One of the most interesting parts of the discussion focused on what it actually means to build an “AI-first” company.

According to Boaz, many organizations misunderstand the concept.

Rather than redesigning workflows around AI, they simply attach AI tools onto older systems.

“A lot of companies think about AI first as plugging AI on top of existing systems,” he said. “I don’t think that’s the right approach.”

For Boaz, building AI first means delegating both simple and complex tasks directly to AI systems themselves.

That changes the role of employees entirely.

Instead of performing every task manually, workers increasingly manage AI systems capable of acting like entire teams.

“It’s like managing a fleet of a hundred salespeople or a hundred developers, but using AI,” he explained.

According to Boaz, that shift requires a completely different level of responsibility and oversight from employees.

What Happens When AI Scales Massively

Boaz believes one of the least understood aspects of AI today is how dramatically capabilities change once models operate at huge scale.

“The story of AI is the story of scaling,” he said. 

He pointed to recent examples where models were run thousands of times against the same problem to achieve significantly better performance.

As compute increases, entirely new use cases become possible.

That includes analyzing enormous code repositories for vulnerabilities, processing massive streams of video data, identifying behavioral patterns, and solving problems previously too computationally expensive to attempt.

“The moment you can scale AI to these massive scales, you achieve new frontier possibilities,” Boaz said.

The Bigger Debate Around Human Intelligence

The conversation also moved into a more philosophical direction.

Boaz argued that AI systems may not be fundamentally different from human cognition itself.

“Humans, we have computers in us,” he said during the interview.

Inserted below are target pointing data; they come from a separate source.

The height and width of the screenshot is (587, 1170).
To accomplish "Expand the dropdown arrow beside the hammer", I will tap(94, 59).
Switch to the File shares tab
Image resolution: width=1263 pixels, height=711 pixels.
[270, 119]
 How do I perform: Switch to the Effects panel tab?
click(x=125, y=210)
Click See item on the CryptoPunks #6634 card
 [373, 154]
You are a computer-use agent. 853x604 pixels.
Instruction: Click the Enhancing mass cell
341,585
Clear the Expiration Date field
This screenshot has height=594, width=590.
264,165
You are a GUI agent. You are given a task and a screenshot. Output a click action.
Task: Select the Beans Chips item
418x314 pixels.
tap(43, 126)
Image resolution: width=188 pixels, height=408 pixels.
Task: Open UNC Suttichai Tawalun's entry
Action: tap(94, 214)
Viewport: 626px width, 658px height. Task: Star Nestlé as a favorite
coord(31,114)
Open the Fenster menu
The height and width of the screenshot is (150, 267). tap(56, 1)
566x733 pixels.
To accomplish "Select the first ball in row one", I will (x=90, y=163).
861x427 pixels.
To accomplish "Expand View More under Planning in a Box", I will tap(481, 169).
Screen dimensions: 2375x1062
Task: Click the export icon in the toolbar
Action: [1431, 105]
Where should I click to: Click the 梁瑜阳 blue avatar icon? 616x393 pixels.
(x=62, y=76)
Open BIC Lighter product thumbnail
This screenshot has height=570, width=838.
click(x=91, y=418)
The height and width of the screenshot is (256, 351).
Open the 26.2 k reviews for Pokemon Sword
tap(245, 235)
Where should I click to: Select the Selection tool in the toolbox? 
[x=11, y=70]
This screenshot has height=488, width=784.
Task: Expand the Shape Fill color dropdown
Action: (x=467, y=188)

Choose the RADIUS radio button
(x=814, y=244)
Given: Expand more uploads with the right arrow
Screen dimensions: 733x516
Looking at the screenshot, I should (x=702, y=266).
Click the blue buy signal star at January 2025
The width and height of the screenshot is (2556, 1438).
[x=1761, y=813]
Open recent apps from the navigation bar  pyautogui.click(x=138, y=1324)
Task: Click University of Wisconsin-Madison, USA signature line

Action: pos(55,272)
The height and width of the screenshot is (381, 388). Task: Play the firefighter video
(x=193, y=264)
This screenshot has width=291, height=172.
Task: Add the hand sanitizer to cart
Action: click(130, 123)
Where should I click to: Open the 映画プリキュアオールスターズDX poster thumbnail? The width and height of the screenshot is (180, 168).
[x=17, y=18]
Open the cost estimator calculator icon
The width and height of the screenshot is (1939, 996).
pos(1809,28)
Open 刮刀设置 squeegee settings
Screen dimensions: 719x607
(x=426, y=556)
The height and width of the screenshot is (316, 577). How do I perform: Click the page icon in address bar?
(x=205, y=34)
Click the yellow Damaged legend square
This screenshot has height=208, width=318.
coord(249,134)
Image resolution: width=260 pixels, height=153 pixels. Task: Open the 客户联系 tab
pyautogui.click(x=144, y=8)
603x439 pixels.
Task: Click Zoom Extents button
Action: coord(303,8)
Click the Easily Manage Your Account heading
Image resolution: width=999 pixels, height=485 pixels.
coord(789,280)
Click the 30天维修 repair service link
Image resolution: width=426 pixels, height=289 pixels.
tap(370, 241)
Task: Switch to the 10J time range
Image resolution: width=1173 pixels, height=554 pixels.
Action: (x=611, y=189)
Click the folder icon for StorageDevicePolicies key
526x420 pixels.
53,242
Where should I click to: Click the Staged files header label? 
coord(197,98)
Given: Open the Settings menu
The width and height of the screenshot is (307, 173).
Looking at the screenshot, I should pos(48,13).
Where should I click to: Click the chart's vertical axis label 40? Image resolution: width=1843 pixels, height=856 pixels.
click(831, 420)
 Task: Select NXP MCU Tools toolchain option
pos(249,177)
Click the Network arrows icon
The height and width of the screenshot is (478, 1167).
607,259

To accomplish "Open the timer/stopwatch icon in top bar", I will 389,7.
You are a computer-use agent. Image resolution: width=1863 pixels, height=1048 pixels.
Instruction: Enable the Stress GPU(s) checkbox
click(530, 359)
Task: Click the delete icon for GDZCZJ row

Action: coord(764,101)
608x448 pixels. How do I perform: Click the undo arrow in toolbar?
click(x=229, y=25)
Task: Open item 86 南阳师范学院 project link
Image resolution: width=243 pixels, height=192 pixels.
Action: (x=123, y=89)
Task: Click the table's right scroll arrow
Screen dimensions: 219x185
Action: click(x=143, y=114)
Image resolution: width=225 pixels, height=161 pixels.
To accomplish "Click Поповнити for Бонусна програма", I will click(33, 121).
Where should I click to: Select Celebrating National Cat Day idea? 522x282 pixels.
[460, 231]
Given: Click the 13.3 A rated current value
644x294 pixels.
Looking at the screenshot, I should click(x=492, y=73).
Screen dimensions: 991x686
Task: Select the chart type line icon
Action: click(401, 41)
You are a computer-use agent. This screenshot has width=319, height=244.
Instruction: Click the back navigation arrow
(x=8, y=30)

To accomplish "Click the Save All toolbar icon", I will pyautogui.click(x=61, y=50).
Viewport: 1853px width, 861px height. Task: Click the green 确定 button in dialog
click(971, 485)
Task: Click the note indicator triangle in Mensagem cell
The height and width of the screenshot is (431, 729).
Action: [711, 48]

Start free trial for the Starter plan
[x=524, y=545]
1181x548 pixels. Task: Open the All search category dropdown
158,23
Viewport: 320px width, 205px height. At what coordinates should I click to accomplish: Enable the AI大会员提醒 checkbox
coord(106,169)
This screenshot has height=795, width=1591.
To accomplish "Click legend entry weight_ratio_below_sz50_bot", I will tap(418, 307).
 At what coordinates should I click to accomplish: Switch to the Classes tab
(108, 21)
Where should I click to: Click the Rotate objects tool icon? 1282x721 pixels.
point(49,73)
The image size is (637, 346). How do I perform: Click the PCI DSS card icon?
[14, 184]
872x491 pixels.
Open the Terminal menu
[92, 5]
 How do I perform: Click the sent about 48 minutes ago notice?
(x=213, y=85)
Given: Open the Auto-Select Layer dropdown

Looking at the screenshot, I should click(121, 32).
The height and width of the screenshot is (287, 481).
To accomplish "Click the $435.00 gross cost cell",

From his perspective, AI development increasingly resembles attempts to model and replicate how human learning already works.

He also discussed reinforcement learning systems where AI improves itself through repetition and self-play rather than relying entirely on human supervision.

In his view, there may be fewer hard limits to AI advancement than many people currently assume.

Why the AI Race Is Accelerating

One of the clearest takeaways from the conversation was that AI development is no longer limited to a small number of companies.

“The recipes are open source,” Boaz said. “Science is done out in the open.” 

That means the competitive advantage increasingly shifts toward infrastructure itself.

Who has access to the compute, who can scale models efficiently, who can process the largest amounts of data.

According to Boaz, those factors may define the next phase of the AI race more than the models themselves.

And if compute continues improving at exponential rates, the capabilities unlocked over the next few years may look very different from what most people currently imagine.